JOB A: From the organ recital review below, reproduce the stretch from "It starts at" through "now painted blue." verbatim.
JOB B: Condense the paragraph of the organ recital review that begins "St Margaret Lothbury is a Grade I listed Wren church" into a bulleted list that keeps its main facts.

DOCUMENT:
+++
Any historic or grand building can count as a monument. The difference with this review is that a bit of music will take place within or outside it.

Tourism really. No necessity on the reviewer to be incisive about the music; if needs be that can be about the monuments.

It starts at the Monument.

It hardly seems possible nowadays to go to an organ recital without the Prime Minister's car coming the other way.

So coming out of Monument Underground station and making my way up King William Street to pass St Mary Woolnoth to get to St Margaret Lothbury, two churches on different sides of the Bank of England that share a vicar, there it was.

It was a Thursday and a little after midday but, no, interest rates did not go up. So just tourism.

St Margaret Lothbury

St Margaret Lothbury is a Grade I listed Wren church with a fine acoustic for its small organ built by George Pike England c.1801 and restored in 1984. I was told that a false canvas ceiling was installed by Wren, which is now painted blue.

It has lots of fine carved wood, brought from other Wren churches, some believed to be by Grinling Gibbons, and I am sure this adds positively to the acoustic for organ by breaking up and diffusing sound waves, as does the irregular oblong shape.

I visited twice, once sitting where there was wooden flooring beneath and another time where there were memorial stones. With the wood you did not also hear through the floor but on trying to hear external sounds as well I wondered if one sound was the Underground railway. My imagining probably.

With the stones beneath you did definitely also hear the organ through vibrations through the seats and stones, which added pleasantly to the auditory hearing.

I can see, or rather hear, why of all the City churches this one has a regular organ recital series.

Another is the organist, Richard Townend.

I would much rather organists be educative about the music and the organ played than the reviewer having to write about them as despite having listened to organ music much of a lifetime I have much to learn.

He fits the bill very well, giving a short interval talk with each recital, including those of visiting organists, and providing informative programmes.

The view from the threshold of the church - the Bank of England

Methodist Central Hall on Parliament Square is definitely a late Victorian monument, fulsome on the outside, a little less elaborate within.

Westminster Abbey with Methodist Central Hall on the left

Though I had been accustomed to hearing a Hill organ from an early age and knew that Hill organs were often found in town hall type buildings I was still surprised, to see this one with its 32 foot rank of pipes, rebuilt and with over 3500 pipes, in an unusual hall.
+++
GIVEN ENTRIES:
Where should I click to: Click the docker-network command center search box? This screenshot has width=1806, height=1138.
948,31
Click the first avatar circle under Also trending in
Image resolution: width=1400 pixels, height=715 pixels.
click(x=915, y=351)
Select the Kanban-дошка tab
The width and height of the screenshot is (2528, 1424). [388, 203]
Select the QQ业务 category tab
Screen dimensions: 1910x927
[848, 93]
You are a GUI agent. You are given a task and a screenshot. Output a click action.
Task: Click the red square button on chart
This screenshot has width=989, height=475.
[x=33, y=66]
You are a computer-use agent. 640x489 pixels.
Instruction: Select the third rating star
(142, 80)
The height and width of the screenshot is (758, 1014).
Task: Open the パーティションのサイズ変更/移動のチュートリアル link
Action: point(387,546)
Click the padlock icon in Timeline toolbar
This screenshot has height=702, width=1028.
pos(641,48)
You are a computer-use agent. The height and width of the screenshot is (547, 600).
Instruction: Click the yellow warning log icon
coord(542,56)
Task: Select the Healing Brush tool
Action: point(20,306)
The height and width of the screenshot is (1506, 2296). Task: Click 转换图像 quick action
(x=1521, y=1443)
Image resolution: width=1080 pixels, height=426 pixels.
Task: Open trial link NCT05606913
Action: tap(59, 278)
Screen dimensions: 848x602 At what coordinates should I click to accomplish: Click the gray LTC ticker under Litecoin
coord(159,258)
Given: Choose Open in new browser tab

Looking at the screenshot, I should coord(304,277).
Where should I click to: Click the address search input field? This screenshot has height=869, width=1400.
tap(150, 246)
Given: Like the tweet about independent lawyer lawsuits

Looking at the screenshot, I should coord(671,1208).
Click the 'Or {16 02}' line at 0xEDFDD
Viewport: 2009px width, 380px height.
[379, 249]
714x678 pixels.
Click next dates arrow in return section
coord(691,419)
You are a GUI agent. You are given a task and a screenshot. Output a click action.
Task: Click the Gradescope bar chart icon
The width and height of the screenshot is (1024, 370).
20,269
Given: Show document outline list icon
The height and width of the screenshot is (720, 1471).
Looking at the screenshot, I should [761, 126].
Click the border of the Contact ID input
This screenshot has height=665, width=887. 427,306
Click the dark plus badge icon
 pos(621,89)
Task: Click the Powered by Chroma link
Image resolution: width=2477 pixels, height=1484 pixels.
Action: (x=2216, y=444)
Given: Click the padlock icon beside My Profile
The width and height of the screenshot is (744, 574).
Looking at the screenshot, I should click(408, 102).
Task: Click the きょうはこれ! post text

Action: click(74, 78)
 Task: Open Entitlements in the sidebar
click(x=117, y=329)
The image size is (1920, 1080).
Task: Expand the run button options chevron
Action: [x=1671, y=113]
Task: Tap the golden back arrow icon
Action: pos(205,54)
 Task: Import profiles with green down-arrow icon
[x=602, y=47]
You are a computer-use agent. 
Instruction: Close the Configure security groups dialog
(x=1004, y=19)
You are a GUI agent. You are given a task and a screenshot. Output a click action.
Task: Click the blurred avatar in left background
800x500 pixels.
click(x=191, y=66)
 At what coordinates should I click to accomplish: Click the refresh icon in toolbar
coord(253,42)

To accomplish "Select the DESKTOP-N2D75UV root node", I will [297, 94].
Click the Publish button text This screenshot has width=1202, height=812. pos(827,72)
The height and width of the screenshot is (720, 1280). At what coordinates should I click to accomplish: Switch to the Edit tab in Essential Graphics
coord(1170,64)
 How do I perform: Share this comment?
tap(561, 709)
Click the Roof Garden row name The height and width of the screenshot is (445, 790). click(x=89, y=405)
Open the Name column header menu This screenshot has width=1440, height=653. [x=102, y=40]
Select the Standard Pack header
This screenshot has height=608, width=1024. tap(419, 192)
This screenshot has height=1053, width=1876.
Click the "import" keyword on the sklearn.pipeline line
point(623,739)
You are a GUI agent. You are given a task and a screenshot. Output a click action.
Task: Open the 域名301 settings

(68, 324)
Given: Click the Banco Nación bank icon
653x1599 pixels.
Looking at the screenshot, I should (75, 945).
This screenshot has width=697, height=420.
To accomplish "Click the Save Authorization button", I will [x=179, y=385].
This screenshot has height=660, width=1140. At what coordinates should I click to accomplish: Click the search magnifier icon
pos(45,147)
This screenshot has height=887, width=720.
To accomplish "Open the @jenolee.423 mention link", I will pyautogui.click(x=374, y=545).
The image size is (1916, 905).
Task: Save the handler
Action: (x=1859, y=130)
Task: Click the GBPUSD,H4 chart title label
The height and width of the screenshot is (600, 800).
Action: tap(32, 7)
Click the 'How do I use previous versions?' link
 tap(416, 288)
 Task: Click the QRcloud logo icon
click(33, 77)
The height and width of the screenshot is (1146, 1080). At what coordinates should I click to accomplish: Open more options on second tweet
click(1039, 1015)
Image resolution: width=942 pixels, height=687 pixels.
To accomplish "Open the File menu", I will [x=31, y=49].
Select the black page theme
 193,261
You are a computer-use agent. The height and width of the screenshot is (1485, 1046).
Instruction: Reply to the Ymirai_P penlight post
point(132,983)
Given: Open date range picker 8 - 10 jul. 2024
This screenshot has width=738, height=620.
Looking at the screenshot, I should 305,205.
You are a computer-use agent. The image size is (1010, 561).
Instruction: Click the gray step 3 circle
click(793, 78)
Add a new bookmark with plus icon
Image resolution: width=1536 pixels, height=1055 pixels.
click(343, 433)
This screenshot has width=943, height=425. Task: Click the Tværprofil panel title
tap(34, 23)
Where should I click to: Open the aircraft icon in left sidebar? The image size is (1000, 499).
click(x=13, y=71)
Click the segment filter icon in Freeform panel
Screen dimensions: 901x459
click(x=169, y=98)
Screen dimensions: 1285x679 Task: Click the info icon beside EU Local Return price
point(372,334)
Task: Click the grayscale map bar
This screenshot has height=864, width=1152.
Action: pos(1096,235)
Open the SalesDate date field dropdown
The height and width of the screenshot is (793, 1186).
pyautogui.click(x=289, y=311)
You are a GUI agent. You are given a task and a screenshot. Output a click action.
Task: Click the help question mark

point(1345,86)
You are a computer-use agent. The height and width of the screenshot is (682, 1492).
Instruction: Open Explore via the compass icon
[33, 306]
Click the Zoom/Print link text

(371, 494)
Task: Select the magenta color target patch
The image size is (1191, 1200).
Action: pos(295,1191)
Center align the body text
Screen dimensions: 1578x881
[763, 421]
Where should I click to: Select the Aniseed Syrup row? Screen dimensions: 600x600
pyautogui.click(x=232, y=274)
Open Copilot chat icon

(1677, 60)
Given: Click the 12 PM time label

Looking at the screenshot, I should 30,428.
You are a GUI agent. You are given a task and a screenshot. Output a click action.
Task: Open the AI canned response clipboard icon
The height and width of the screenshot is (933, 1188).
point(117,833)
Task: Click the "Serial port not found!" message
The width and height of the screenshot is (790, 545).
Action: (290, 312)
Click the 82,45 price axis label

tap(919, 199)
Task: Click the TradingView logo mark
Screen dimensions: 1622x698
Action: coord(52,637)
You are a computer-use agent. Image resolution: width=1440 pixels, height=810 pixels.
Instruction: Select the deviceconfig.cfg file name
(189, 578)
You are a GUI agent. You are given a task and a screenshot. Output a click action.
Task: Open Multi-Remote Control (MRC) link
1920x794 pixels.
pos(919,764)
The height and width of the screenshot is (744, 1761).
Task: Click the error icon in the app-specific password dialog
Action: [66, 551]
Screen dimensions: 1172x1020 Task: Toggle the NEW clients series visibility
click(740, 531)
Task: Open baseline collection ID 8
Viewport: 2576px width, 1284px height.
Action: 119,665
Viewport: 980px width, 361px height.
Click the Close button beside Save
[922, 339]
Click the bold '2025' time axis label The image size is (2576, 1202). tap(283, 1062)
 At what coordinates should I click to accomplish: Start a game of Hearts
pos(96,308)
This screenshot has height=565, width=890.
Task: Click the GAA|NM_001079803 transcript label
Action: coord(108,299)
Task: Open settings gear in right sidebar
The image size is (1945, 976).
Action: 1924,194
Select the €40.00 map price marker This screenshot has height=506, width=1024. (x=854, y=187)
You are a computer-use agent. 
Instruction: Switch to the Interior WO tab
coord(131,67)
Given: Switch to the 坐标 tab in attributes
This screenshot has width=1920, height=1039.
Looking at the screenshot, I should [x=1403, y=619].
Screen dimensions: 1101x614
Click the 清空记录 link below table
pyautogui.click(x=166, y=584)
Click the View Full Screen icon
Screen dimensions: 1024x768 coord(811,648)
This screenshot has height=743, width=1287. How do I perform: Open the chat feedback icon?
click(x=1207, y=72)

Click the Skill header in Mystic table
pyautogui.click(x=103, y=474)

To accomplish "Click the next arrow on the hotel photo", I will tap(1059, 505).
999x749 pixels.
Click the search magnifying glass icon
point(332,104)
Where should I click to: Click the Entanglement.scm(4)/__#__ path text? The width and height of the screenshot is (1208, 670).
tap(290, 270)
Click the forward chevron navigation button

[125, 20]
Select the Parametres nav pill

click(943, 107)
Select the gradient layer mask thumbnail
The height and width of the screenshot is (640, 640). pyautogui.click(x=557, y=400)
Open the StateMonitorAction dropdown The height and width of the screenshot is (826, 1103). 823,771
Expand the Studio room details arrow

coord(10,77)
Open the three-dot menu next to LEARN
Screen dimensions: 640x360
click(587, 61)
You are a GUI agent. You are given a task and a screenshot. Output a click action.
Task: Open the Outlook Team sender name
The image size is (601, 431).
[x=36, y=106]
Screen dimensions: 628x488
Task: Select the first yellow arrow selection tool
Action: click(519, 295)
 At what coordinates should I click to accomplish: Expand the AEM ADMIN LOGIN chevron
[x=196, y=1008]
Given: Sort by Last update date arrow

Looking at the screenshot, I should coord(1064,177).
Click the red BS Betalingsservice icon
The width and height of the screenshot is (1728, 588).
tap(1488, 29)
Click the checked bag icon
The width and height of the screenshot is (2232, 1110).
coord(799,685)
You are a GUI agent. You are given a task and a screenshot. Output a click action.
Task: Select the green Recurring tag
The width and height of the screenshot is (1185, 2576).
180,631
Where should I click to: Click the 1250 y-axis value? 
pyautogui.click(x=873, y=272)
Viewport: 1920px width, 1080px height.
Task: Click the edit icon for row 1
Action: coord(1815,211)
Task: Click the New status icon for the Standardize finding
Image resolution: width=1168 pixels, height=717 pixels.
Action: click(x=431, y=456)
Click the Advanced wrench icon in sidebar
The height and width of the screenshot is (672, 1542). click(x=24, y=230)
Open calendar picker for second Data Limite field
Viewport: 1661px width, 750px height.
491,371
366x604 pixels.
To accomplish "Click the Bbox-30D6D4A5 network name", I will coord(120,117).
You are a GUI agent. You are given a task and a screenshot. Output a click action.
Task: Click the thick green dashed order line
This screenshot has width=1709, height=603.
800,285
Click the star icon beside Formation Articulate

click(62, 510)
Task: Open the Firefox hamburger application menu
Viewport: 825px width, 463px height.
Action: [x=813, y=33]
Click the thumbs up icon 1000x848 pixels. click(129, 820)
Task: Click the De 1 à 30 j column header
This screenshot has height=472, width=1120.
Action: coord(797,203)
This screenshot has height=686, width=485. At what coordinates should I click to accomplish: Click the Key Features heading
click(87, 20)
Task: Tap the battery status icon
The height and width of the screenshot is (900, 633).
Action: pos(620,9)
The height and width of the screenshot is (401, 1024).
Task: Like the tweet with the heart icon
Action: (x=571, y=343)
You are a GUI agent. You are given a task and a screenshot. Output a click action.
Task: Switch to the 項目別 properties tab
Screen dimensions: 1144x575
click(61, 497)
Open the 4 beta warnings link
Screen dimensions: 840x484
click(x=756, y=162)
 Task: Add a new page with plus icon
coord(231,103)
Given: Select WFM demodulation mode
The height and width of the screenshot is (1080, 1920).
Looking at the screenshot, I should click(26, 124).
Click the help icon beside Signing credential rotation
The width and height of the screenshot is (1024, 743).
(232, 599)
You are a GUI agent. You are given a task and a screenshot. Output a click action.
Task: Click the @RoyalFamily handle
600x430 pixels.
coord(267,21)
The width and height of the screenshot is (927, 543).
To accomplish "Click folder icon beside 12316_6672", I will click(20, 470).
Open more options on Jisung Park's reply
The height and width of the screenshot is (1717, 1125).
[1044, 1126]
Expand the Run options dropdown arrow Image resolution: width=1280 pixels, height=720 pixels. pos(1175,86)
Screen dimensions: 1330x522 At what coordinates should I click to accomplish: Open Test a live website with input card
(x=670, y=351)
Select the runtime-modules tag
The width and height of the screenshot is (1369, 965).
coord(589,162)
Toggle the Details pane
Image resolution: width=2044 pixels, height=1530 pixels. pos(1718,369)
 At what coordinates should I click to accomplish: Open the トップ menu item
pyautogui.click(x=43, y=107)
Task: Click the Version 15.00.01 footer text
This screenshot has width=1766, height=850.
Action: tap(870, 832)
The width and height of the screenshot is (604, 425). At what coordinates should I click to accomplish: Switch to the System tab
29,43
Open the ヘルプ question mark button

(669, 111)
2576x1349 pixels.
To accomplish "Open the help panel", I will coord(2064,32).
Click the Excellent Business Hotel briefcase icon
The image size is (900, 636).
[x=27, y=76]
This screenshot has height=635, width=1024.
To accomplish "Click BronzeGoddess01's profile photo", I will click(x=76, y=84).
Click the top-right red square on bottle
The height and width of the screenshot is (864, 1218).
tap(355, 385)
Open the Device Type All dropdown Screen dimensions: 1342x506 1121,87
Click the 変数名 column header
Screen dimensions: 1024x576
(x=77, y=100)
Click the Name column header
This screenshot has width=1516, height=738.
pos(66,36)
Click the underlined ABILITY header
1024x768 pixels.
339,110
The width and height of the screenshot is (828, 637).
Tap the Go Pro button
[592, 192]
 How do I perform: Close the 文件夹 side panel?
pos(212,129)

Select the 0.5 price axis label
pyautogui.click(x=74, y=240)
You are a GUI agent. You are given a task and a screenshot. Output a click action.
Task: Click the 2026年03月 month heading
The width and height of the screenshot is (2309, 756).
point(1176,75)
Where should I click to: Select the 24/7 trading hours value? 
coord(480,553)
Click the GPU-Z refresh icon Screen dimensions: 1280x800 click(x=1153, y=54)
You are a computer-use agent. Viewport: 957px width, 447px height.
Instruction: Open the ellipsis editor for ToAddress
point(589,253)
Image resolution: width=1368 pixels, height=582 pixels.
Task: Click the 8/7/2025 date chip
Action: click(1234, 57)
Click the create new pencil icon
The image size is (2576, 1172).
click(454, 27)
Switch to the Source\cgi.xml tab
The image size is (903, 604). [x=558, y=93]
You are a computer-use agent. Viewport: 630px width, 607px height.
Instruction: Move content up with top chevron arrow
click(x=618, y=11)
+++
FULL SOLUTION A:
It starts at the Monument.

It hardly seems possible nowadays to go to an organ recital without the Prime Minister's car coming the other way.

So coming out of Monument Underground station and making my way up King William Street to pass St Mary Woolnoth to get to St Margaret Lothbury, two churches on different sides of the Bank of England that share a vicar, there it was.

It was a Thursday and a little after midday but, no, interest rates did not go up. So just tourism.

St Margaret Lothbury

St Margaret Lothbury is a Grade I listed Wren church with a fine acoustic for its small organ built by George Pike England c.1801 and restored in 1984. I was told that a false canvas ceiling was installed by Wren, which is now painted blue.

FULL SOLUTION B:
- Grade I listed Wren church
- Fine acoustic for its small organ
- Organ built by George Pike England c.1801 and restored in 1984
- Reportedly has a false canvas ceiling installed by Wren, now painted blue